§ **RECORD EXTRACTS**
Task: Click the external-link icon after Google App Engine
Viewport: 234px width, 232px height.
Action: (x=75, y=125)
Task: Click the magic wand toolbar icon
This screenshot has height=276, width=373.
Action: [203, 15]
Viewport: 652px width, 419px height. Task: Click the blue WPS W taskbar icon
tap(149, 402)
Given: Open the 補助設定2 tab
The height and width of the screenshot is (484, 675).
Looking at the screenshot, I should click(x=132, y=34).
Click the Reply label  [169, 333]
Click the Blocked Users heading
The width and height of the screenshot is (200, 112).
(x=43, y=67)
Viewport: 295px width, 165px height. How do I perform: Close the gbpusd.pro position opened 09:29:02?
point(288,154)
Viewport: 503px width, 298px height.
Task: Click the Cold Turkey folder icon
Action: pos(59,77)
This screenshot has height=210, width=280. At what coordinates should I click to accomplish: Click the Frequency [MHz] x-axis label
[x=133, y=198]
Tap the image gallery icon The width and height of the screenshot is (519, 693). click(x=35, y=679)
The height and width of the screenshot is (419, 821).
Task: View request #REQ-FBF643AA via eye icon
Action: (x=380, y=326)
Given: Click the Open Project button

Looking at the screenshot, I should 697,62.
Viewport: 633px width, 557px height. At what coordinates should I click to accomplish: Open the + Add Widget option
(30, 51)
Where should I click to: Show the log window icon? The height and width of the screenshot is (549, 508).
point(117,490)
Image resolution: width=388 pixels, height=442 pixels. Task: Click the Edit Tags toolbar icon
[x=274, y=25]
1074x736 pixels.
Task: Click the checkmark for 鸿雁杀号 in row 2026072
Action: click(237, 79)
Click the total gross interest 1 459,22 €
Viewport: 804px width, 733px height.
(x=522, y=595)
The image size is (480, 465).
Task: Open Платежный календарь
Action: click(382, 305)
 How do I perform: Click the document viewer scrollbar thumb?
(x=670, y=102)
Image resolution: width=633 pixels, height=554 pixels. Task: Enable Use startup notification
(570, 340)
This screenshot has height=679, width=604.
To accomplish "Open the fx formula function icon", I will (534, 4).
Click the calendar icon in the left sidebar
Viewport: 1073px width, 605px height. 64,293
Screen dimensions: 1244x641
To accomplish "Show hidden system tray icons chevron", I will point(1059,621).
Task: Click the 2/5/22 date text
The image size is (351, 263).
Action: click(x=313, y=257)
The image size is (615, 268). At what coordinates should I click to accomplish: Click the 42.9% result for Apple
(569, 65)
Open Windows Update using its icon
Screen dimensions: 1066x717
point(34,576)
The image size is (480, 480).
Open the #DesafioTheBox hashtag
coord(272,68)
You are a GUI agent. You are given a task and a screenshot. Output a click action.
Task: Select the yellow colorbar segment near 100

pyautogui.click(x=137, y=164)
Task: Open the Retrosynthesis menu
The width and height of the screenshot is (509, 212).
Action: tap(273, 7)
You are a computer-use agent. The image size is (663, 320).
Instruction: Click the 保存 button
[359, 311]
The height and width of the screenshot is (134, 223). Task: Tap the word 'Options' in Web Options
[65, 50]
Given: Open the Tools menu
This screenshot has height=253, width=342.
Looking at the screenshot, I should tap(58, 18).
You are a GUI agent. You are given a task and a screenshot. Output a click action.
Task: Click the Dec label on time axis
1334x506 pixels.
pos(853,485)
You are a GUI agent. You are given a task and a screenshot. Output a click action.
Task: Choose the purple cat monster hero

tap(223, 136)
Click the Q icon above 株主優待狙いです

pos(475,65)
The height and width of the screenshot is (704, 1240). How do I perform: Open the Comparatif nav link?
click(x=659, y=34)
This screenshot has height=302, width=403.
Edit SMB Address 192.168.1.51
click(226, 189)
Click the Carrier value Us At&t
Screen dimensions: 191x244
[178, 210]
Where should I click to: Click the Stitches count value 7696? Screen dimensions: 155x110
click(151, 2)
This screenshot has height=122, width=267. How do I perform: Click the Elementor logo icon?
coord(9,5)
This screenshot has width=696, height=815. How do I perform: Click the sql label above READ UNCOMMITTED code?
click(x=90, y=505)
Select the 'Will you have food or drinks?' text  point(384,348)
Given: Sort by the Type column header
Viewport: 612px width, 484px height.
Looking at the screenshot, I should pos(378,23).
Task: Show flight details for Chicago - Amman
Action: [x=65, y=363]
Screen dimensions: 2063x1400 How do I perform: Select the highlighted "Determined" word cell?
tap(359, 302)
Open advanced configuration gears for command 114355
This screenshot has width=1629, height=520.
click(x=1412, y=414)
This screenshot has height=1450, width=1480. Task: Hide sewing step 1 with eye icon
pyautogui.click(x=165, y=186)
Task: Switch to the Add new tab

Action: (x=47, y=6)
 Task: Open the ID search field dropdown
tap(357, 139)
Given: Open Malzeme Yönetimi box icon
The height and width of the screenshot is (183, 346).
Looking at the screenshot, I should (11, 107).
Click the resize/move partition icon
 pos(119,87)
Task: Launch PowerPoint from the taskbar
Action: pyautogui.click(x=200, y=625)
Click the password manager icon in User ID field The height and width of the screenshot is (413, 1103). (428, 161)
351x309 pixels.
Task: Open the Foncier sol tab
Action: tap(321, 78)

§ **PROMPT**
Please output all of the entries without changing a single character.

§ **SOLUTION**
Task: Click the external-link icon after Google App Engine
Viewport: 234px width, 232px height.
Action: (x=75, y=125)
Task: Click the magic wand toolbar icon
This screenshot has height=276, width=373.
Action: [203, 15]
Viewport: 652px width, 419px height. Task: Click the blue WPS W taskbar icon
tap(149, 402)
Given: Open the 補助設定2 tab
The height and width of the screenshot is (484, 675).
Looking at the screenshot, I should click(x=132, y=34).
Click the Reply label  [169, 333]
Click the Blocked Users heading
The width and height of the screenshot is (200, 112).
(x=43, y=67)
Viewport: 295px width, 165px height. How do I perform: Close the gbpusd.pro position opened 09:29:02?
point(288,154)
Viewport: 503px width, 298px height.
Task: Click the Cold Turkey folder icon
Action: pos(59,77)
This screenshot has height=210, width=280. At what coordinates should I click to accomplish: Click the Frequency [MHz] x-axis label
[x=133, y=198]
Tap the image gallery icon The width and height of the screenshot is (519, 693). click(x=35, y=679)
The height and width of the screenshot is (419, 821).
Task: View request #REQ-FBF643AA via eye icon
Action: (x=380, y=326)
Given: Click the Open Project button

Looking at the screenshot, I should 697,62.
Viewport: 633px width, 557px height. At what coordinates should I click to accomplish: Open the + Add Widget option
(30, 51)
Where should I click to: Show the log window icon? The height and width of the screenshot is (549, 508).
point(117,490)
Image resolution: width=388 pixels, height=442 pixels. Task: Click the Edit Tags toolbar icon
[x=274, y=25]
1074x736 pixels.
Task: Click the checkmark for 鸿雁杀号 in row 2026072
Action: click(237, 79)
Click the total gross interest 1 459,22 €
Viewport: 804px width, 733px height.
(x=522, y=595)
The image size is (480, 465).
Task: Open Платежный календарь
Action: click(382, 305)
 How do I perform: Click the document viewer scrollbar thumb?
(x=670, y=102)
Image resolution: width=633 pixels, height=554 pixels. Task: Enable Use startup notification
(570, 340)
This screenshot has height=679, width=604.
To accomplish "Open the fx formula function icon", I will (534, 4).
Click the calendar icon in the left sidebar
Viewport: 1073px width, 605px height. 64,293
Screen dimensions: 1244x641
To accomplish "Show hidden system tray icons chevron", I will point(1059,621).
Task: Click the 2/5/22 date text
The image size is (351, 263).
Action: click(x=313, y=257)
The image size is (615, 268). At what coordinates should I click to accomplish: Click the 42.9% result for Apple
(569, 65)
Open Windows Update using its icon
Screen dimensions: 1066x717
point(34,576)
The image size is (480, 480).
Open the #DesafioTheBox hashtag
coord(272,68)
You are a GUI agent. You are given a task and a screenshot. Output a click action.
Task: Select the yellow colorbar segment near 100

pyautogui.click(x=137, y=164)
Task: Open the Retrosynthesis menu
The width and height of the screenshot is (509, 212).
Action: tap(273, 7)
You are a computer-use agent. The image size is (663, 320).
Instruction: Click the 保存 button
[359, 311]
The height and width of the screenshot is (134, 223). Task: Tap the word 'Options' in Web Options
[65, 50]
Given: Open the Tools menu
This screenshot has height=253, width=342.
Looking at the screenshot, I should tap(58, 18).
You are a GUI agent. You are given a task and a screenshot. Output a click action.
Task: Click the Dec label on time axis
1334x506 pixels.
pos(853,485)
You are a GUI agent. You are given a task and a screenshot. Output a click action.
Task: Choose the purple cat monster hero

tap(223, 136)
Click the Q icon above 株主優待狙いです

pos(475,65)
The height and width of the screenshot is (704, 1240). How do I perform: Open the Comparatif nav link?
click(x=659, y=34)
This screenshot has height=302, width=403.
Edit SMB Address 192.168.1.51
click(226, 189)
Click the Carrier value Us At&t
Screen dimensions: 191x244
[178, 210]
Where should I click to: Click the Stitches count value 7696? Screen dimensions: 155x110
click(151, 2)
This screenshot has height=122, width=267. How do I perform: Click the Elementor logo icon?
coord(9,5)
This screenshot has width=696, height=815. How do I perform: Click the sql label above READ UNCOMMITTED code?
click(x=90, y=505)
Select the 'Will you have food or drinks?' text  point(384,348)
Given: Sort by the Type column header
Viewport: 612px width, 484px height.
Looking at the screenshot, I should pos(378,23).
Task: Show flight details for Chicago - Amman
Action: [x=65, y=363]
Screen dimensions: 2063x1400 How do I perform: Select the highlighted "Determined" word cell?
tap(359, 302)
Open advanced configuration gears for command 114355
This screenshot has width=1629, height=520.
click(x=1412, y=414)
This screenshot has height=1450, width=1480. Task: Hide sewing step 1 with eye icon
pyautogui.click(x=165, y=186)
Task: Switch to the Add new tab

Action: (x=47, y=6)
 Task: Open the ID search field dropdown
tap(357, 139)
Given: Open Malzeme Yönetimi box icon
The height and width of the screenshot is (183, 346).
Looking at the screenshot, I should (11, 107).
Click the resize/move partition icon
 pos(119,87)
Task: Launch PowerPoint from the taskbar
Action: pyautogui.click(x=200, y=625)
Click the password manager icon in User ID field The height and width of the screenshot is (413, 1103). (428, 161)
351x309 pixels.
Task: Open the Foncier sol tab
Action: tap(321, 78)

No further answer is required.